# Retrieve the content of documents from knowledge base
<a name="kb-test-get-document-content"></a>

The `GetDocumentContent` API allows you to retrieve the content of documents that have been ingested into an Amazon Bedrock Knowledge Base. This API returns a pre-signed URL that provides temporary, secure access to download or view the original or extracted content of a document.
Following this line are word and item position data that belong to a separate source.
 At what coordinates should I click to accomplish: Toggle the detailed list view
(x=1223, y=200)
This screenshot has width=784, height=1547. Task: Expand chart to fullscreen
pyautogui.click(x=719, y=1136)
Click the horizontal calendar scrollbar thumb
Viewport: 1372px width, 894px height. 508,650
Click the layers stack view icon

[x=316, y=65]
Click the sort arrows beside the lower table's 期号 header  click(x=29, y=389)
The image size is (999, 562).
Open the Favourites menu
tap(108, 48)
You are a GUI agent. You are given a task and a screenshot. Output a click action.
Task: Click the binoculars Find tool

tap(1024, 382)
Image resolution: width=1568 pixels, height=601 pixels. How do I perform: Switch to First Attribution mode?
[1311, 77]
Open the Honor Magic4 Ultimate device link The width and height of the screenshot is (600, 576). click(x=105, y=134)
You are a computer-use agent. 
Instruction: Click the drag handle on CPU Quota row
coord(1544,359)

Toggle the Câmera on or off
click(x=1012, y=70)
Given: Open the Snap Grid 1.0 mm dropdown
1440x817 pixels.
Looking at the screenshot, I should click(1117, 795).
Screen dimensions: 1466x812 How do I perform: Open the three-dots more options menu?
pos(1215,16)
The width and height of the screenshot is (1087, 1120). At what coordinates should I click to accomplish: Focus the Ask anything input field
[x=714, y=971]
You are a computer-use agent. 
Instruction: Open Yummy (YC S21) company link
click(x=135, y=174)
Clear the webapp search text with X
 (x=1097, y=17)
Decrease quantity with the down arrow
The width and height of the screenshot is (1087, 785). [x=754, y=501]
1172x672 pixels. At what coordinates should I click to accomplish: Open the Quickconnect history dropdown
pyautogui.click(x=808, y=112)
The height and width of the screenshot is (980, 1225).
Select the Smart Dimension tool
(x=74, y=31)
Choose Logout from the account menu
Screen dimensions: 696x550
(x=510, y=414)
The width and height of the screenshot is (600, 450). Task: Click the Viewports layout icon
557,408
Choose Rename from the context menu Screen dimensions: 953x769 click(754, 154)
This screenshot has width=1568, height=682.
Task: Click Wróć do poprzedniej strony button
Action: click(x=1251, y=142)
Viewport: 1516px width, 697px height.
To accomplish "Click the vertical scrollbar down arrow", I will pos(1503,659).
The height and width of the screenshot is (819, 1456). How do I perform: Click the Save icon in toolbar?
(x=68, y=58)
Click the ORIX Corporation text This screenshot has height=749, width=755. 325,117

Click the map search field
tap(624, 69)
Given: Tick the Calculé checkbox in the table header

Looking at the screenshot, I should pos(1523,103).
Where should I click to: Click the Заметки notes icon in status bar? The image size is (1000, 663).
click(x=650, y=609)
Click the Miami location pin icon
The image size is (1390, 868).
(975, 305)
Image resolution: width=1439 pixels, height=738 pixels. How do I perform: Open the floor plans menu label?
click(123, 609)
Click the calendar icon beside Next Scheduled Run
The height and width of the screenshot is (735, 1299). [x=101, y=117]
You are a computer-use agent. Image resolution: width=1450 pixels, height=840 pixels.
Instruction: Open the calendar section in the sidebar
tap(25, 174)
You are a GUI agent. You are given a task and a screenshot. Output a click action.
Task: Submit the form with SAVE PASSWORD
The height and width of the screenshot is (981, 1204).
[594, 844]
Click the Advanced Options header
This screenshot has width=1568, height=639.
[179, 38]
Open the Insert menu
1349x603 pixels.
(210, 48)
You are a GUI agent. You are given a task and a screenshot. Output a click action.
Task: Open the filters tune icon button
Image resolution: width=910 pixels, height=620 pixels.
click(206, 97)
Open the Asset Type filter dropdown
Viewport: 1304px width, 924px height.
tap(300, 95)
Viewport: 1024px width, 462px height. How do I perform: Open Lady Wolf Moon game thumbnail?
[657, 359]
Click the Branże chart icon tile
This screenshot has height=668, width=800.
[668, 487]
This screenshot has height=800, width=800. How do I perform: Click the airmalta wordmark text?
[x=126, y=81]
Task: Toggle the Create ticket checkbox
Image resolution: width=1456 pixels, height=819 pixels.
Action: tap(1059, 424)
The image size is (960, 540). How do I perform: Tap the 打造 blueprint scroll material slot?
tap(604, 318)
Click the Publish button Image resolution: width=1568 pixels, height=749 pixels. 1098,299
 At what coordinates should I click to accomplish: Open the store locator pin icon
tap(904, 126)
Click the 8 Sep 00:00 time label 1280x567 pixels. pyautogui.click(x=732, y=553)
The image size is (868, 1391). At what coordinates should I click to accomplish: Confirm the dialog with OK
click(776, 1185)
This is useful when you want to:
+ Access the source document referenced in a `Retrieve` API response
+ Download the original file (PDF, Word, HTML, etc.) from a knowledge base
+ Retrieve the extracted/parsed text content of a document in JSON format
+ Build applications that let users view or download source documents behind `Retrieve` API responses

## How it works
<a name="kb-get-doc-content-how-it-works"></a>

1. You call `GetDocumentContent` with the knowledge base ID, data source ID, and document ID.

1. The service validates your access permissions (including any ACL-based access controls configured on the knowledge base).

1. The API returns a pre-signed URL and the document's MIME type.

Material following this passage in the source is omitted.